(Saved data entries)
• • • •

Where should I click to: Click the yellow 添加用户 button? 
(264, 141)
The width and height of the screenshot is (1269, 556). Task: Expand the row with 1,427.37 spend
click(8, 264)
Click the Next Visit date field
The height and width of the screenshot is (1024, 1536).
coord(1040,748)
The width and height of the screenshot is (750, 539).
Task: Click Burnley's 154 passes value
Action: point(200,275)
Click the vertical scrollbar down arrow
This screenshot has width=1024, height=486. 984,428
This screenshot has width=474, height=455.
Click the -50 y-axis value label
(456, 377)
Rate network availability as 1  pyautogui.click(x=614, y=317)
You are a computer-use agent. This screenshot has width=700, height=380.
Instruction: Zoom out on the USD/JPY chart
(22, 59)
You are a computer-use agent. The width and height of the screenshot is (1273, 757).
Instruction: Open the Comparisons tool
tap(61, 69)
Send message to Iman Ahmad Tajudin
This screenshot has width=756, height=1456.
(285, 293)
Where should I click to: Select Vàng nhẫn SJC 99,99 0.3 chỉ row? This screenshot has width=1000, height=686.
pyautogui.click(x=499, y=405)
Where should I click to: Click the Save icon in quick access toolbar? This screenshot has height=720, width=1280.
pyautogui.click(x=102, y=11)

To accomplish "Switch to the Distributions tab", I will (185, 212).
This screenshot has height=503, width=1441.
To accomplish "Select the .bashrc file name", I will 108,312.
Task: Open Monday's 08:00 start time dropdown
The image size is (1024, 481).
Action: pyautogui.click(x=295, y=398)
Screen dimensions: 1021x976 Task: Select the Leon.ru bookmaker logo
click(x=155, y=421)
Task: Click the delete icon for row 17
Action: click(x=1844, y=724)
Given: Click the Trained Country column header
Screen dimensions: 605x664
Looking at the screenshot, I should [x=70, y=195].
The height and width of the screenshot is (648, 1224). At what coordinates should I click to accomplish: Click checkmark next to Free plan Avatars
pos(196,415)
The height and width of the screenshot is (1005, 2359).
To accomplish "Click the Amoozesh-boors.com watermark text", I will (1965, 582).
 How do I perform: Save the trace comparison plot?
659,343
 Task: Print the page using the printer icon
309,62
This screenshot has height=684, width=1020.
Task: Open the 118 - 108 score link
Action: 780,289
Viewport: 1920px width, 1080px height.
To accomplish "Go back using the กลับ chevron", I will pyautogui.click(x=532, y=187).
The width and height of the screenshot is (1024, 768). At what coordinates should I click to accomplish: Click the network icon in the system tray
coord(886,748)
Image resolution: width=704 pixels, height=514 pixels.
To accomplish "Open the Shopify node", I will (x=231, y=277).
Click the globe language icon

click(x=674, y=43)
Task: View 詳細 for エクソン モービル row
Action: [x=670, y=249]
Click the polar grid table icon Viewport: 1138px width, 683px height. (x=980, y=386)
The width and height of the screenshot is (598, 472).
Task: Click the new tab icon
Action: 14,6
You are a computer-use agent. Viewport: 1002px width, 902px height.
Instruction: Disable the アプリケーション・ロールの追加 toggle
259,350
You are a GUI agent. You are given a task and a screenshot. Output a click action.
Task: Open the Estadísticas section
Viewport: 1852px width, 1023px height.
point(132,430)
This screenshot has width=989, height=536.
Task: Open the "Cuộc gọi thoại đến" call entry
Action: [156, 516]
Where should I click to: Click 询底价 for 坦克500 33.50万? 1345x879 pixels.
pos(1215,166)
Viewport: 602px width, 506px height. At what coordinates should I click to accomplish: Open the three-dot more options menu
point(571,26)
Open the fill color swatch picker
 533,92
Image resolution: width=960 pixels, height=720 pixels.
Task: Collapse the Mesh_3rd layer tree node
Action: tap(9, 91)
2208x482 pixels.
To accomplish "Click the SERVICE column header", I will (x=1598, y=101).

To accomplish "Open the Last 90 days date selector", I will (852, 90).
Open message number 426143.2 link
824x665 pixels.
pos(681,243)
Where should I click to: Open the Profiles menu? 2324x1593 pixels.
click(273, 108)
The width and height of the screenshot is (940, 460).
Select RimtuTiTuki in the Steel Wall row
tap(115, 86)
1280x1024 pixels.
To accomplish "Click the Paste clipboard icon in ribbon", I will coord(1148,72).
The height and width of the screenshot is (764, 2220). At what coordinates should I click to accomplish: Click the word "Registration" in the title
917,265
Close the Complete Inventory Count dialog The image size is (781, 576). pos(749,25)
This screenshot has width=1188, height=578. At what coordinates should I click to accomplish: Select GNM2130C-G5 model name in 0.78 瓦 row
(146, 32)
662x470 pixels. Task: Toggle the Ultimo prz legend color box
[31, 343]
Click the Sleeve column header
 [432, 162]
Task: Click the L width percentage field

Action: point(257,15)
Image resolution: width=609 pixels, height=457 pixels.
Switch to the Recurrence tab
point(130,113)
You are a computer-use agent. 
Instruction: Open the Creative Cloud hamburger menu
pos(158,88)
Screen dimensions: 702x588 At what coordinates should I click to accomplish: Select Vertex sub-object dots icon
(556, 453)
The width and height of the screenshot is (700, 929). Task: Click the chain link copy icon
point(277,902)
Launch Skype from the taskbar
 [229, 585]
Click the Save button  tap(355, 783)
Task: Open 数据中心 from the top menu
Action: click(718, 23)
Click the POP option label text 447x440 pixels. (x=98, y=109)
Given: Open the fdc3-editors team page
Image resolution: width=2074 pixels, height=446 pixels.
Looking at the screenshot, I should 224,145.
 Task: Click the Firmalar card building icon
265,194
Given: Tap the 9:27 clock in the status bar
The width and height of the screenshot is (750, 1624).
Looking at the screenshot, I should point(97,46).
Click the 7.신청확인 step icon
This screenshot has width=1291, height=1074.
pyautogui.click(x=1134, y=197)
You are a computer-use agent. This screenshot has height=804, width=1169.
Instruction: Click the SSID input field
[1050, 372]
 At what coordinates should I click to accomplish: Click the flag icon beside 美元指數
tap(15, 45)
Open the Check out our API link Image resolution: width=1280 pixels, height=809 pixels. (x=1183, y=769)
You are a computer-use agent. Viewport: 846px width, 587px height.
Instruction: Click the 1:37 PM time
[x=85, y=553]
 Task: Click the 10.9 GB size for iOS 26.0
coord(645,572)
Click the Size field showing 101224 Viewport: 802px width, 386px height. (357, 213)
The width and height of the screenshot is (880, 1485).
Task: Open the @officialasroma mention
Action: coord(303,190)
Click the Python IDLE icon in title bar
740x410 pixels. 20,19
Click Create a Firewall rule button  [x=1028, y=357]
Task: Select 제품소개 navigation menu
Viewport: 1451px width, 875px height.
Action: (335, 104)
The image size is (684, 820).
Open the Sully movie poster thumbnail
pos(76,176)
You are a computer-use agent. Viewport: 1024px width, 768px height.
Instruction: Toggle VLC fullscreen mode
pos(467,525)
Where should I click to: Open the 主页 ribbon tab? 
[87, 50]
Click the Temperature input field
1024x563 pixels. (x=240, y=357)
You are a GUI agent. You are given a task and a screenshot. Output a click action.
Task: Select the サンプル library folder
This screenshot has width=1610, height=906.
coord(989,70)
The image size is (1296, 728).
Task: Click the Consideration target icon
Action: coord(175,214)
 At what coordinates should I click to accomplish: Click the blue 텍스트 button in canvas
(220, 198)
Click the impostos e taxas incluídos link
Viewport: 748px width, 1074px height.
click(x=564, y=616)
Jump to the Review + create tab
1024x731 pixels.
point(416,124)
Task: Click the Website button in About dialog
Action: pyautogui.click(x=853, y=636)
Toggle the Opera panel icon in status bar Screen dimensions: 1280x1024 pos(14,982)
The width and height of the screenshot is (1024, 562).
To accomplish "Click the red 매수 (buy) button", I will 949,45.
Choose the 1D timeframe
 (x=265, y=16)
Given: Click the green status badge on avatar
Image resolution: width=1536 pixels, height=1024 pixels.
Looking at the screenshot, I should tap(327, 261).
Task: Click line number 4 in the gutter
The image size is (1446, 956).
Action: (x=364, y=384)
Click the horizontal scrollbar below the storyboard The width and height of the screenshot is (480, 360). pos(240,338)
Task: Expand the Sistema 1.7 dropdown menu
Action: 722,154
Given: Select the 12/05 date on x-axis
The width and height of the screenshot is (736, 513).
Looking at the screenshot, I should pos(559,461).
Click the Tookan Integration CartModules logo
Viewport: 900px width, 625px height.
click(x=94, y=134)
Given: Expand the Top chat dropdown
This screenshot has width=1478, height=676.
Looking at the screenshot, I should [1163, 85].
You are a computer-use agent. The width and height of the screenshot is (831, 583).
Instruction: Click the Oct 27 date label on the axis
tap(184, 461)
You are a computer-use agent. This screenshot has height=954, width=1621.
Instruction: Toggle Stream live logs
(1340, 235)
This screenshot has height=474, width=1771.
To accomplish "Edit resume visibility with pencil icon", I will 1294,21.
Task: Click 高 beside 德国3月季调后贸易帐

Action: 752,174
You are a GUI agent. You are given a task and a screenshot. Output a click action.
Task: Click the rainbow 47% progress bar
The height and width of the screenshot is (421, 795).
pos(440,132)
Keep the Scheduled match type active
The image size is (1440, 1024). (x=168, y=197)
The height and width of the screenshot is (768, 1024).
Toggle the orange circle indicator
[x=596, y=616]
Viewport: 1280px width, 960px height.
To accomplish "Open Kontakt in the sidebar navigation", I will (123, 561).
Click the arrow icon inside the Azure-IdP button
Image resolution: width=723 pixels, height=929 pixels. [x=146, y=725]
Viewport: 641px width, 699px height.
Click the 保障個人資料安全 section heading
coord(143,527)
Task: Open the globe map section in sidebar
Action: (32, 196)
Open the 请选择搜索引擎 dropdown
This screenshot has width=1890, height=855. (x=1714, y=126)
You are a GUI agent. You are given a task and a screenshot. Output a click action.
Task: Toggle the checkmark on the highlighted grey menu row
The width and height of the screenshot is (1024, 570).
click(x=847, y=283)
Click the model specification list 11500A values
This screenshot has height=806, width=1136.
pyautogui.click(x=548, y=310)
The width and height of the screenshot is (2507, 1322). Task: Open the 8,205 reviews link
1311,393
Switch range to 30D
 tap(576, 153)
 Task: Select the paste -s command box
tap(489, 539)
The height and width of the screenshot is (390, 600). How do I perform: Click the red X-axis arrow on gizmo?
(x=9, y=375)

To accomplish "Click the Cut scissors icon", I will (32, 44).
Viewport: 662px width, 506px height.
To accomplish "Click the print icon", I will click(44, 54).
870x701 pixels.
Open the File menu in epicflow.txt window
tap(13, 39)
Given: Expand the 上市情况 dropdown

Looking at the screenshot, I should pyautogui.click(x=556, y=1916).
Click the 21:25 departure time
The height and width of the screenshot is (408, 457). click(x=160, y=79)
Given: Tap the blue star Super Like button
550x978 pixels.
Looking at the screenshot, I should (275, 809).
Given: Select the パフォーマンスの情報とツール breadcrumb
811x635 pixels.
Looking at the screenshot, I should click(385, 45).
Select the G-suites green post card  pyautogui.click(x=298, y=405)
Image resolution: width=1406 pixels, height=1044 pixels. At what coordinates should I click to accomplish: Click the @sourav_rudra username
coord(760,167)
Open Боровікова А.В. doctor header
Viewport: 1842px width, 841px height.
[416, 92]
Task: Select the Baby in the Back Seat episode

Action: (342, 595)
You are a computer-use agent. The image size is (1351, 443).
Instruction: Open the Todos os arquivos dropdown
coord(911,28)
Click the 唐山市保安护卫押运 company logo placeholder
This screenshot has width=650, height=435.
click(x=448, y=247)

• • • •

Aim of the exercise.
Each line in the records that carries "computer" must be copied out.

Result for this task.
You are a computer-use agent. This screenshot has width=700, height=380.
You are a computer-use agent. The width and height of the screenshot is (1273, 757).
You are a computer-use agent. Viewport: 1002px width, 902px height.
You are a computer-use agent. 
You are a computer-use agent. This screenshot has height=804, width=1169.
You are a computer-use agent. Viewport: 846px width, 587px height.
You are a computer-use agent. Viewport: 1024px width, 768px height.
You are a computer-use agent. The width and height of the screenshot is (831, 583).
You are a computer-use agent. This screenshot has height=954, width=1621.
You are a computer-use agent. The image size is (1351, 443).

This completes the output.